Velocity-based Redressing
A character or object moving at sufficient velocity will create a wake capable of switching the clothing of any two characters caught in it. If only one character is caught in the wake, their outer clothes will be blown off to reveal red polka-dot boxer shorts. Inanimate objects caught in this wake may undergo a process similar to Percussive Reprocessing or Degeneration. Exception: A formal portrait will remain attached to the wall, but its subject will have at least one layer of clothing blown off.

Literal Utility

  1. Every commercial product will work exactly as its name implies, usually within a few seconds. "Vanishing" cream and "invisible" ink will render a character covered in it invisible. "Plant-gro" or other fertilizers will grow plants even on Elmer Fudd's head.
  2. A character using a product in contradiction to its labeling will assume characteristics of the product's intended users. A cat that consumes dog food will commence barking and chasing cars. Consuming bird food will give any character an urge to perch on a wire and chirp.
  3. Any character donning an article of clothing intended for a specific person, occupation, age group or sex, will similarly assume characteristics of the intended user or original owner. An 18th-Century sea captain's cap will endow the wearer with the personality of Charles Laughton in the character of Capt. Bligh. A male character donning a dress will exhibit effeminate tendencies.

All of the above laws can be observed in action at the resolution of a fight between Popeye and Bluto. Such altercation usually ends when Popeye strikes Bluto so hard, he flies into a heavy piece of wood furniture. Bluto and the furniture fly up out of frame, to fall to earth as a high chair occupied by Bluto, his clothes transformed into an infant's jumper, bib and bonnet. So dressed, Bluto cries like an infant.

Iris Manifestation
The traditional iris out at the end of a cartoon manifests as a physical object.
A sufficiently nimble of "cool" character can leap through the closing aperture, or even grab its edges and hold it open.
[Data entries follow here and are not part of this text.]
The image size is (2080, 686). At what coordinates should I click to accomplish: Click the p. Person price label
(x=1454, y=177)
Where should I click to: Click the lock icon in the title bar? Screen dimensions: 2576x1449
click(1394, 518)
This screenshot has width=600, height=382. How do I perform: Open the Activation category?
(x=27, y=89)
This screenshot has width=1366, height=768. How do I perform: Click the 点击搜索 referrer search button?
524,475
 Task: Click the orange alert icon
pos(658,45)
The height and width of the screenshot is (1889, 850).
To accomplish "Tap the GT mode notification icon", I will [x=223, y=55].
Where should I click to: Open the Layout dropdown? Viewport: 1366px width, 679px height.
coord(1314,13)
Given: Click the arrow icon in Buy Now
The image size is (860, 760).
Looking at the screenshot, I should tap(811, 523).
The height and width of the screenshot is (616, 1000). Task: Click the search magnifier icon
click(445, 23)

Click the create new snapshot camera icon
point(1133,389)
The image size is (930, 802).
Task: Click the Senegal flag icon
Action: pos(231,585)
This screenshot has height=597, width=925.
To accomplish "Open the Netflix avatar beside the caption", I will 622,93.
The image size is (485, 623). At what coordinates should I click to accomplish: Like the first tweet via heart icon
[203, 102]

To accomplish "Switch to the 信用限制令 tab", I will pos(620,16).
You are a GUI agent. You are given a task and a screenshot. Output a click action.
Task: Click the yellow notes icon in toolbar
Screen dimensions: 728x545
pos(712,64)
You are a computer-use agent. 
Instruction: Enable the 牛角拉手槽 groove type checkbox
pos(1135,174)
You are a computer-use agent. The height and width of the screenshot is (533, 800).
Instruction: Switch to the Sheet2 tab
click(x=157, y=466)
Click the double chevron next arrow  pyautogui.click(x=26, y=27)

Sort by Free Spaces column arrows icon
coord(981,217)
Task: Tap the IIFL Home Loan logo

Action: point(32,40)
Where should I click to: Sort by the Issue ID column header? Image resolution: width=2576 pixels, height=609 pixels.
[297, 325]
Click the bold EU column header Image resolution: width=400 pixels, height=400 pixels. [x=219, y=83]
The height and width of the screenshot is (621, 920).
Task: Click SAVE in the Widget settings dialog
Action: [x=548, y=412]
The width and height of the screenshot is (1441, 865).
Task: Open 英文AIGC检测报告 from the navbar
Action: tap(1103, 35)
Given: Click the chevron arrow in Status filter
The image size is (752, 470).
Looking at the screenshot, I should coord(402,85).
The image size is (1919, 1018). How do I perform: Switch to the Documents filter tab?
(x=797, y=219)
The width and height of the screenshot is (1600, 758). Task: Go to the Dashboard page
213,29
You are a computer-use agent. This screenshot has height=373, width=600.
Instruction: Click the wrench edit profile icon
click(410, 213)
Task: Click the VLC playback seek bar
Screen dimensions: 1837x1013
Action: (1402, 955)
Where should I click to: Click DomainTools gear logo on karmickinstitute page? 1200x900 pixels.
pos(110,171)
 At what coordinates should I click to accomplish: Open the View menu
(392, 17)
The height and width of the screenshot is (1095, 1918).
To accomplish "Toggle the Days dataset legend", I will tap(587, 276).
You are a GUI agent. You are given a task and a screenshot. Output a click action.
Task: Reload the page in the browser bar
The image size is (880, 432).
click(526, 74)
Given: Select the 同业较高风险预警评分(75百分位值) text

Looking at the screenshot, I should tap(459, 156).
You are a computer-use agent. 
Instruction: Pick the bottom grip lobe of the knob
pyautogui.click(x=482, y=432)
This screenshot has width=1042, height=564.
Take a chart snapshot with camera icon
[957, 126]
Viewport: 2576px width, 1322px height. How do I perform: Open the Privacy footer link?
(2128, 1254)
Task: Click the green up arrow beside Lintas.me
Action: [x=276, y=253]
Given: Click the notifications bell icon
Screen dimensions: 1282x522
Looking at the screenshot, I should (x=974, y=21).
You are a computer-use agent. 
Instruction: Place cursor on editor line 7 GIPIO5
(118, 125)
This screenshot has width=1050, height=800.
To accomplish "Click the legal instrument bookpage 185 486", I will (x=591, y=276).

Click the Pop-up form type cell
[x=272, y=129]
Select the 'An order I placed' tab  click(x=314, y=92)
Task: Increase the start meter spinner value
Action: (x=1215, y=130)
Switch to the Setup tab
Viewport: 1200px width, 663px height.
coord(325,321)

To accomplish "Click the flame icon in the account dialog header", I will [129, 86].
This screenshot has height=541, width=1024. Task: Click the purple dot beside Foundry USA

Safety-Oriented Malleability
Railroad tracks, highway roadbeds and guiderails are engineered for both tensile strength and malleability, especially in dangerous location.
A guiderail on a highway winding along a mountainside can stretch sufficiently to keep a careening vehicle from running off the road.
The roadbed in a sharp curve can absorb the centrifugal force of a fast vehicle, stretching outward to keep the vehicle from sliding over the embankment.
Railroad tracks can be grasped and given a single shake to induce a wave effect that safely catches a careening rail car, or shake a threatening barrier off the tracks.
This malleability has a side effect in that tracks spanning trestles can give way under the weight of a train and stretch like rubber bands.

Alum
A character who ingests Alum, a condiment intended to add an astringent taste to food, will see his mouth pucker and shrink until he no longer able to speak. Too much Alum can cause the entire head to shrink to one-tenth its normal size.

Explosive Minstrelry
An explosion or gunshot to a character's face was momentarily able to make him up in minstrel blackface, and give him the ability to imitate Eddie "Rochester" Anderson, or the Kingfish character from Amos 'n' Andy. Corollary: The force of changing tastes is able to manifest changes in the laws of cartoon physics. Explosive Minstrelry has not been observed to occur since the late 1950s.